REQUIRED WORK
Report every line of the data where the string "computer" appears.

Dataset items

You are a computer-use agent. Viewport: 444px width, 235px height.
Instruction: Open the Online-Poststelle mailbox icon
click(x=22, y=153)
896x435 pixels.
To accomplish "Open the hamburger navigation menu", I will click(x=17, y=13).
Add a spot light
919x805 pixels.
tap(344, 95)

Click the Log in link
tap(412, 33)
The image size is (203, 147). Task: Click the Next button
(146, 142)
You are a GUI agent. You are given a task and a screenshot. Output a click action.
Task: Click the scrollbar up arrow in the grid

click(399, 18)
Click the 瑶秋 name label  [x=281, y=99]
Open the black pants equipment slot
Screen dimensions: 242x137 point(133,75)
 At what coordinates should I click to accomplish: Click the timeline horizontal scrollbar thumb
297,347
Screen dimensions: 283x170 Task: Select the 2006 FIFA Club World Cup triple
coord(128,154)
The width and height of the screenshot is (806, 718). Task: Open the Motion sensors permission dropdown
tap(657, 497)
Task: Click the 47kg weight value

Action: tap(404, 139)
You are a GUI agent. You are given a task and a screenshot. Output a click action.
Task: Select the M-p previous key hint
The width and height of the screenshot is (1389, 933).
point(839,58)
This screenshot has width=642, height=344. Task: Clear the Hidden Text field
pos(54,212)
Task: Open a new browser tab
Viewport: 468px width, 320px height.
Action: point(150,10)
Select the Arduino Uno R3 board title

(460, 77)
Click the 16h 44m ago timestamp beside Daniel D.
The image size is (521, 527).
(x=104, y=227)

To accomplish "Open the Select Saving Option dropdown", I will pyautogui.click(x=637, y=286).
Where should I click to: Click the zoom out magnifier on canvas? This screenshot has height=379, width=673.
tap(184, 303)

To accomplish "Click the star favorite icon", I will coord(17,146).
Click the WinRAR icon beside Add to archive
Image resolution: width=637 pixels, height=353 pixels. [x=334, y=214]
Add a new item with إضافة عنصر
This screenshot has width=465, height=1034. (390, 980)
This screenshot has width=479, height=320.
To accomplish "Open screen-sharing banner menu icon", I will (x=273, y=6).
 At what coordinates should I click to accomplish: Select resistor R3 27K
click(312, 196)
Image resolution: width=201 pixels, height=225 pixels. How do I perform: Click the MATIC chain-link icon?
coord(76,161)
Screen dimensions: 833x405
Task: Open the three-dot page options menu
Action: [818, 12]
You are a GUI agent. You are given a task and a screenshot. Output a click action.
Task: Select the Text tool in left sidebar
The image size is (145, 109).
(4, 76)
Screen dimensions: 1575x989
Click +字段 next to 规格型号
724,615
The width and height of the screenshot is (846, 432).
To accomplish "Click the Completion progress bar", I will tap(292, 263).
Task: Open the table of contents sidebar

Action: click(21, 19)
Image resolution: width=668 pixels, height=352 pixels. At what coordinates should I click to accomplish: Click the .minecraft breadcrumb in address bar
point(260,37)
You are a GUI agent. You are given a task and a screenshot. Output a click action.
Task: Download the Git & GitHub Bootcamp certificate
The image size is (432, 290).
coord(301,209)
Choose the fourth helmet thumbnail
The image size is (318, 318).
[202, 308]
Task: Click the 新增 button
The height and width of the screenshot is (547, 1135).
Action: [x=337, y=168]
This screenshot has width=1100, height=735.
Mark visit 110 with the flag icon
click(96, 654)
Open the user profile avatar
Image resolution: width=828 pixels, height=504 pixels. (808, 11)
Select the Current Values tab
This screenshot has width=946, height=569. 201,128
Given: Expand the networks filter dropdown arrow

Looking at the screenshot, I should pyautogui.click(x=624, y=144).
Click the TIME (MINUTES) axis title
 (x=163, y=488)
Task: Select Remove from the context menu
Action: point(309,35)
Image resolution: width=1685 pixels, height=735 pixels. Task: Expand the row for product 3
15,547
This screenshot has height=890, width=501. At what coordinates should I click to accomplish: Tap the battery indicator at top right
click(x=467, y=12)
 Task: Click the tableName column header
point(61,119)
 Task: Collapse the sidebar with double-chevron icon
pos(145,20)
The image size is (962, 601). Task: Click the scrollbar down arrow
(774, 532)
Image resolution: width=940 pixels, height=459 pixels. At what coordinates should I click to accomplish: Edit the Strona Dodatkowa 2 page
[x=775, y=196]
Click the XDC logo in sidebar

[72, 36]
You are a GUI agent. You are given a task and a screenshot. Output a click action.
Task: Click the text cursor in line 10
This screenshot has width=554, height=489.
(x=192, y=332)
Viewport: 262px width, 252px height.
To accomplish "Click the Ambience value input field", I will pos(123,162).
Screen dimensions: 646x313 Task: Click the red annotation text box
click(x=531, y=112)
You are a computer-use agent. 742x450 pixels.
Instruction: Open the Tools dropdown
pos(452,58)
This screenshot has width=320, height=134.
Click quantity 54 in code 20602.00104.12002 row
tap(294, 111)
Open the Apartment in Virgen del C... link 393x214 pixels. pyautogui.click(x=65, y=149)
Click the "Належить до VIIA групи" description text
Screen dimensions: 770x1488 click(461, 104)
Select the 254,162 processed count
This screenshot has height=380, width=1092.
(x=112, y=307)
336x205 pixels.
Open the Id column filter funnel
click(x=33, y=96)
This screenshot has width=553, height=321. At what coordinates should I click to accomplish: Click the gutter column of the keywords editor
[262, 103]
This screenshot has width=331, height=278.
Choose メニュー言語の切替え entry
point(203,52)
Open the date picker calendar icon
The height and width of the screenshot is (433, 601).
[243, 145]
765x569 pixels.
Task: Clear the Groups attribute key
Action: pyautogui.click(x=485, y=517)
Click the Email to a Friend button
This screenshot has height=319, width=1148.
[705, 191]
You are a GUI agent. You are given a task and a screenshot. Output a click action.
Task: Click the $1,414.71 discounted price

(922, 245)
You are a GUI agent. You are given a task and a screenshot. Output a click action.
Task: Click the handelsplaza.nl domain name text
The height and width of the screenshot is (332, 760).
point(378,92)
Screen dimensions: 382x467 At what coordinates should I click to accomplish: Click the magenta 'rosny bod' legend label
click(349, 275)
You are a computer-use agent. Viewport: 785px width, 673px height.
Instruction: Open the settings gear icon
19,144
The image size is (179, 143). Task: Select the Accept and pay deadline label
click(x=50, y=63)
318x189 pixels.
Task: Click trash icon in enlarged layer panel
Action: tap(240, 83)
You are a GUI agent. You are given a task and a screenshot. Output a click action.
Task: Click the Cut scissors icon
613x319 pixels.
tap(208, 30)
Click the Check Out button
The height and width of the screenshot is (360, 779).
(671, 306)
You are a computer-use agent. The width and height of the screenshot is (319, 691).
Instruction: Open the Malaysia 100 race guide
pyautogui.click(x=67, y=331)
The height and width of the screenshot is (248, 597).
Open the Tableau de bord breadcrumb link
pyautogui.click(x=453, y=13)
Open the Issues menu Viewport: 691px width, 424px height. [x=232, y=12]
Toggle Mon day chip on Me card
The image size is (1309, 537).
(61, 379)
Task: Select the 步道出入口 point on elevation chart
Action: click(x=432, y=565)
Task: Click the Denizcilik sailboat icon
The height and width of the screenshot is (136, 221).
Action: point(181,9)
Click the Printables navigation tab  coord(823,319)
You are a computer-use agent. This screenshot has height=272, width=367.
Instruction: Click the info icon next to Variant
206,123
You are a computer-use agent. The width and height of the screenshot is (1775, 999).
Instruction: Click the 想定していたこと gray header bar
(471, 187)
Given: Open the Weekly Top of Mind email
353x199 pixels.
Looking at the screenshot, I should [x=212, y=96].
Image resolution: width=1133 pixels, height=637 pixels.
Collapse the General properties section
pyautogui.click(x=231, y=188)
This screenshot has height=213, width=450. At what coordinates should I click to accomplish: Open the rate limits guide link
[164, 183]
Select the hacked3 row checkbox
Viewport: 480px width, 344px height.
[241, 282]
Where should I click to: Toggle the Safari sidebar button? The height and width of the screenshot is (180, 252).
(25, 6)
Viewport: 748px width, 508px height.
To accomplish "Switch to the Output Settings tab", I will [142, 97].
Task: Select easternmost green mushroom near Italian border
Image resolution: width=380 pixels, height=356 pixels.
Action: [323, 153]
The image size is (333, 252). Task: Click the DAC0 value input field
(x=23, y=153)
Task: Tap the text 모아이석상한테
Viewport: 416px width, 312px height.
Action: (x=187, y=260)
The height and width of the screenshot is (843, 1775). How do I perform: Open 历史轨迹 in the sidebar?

WORKED SOLUTION
You are a computer-use agent. Viewport: 444px width, 235px height.
You are a computer-use agent. 742x450 pixels.
You are a computer-use agent. Viewport: 785px width, 673px height.
You are a computer-use agent. The width and height of the screenshot is (319, 691).
You are a computer-use agent. This screenshot has height=272, width=367.
You are a computer-use agent. The width and height of the screenshot is (1775, 999).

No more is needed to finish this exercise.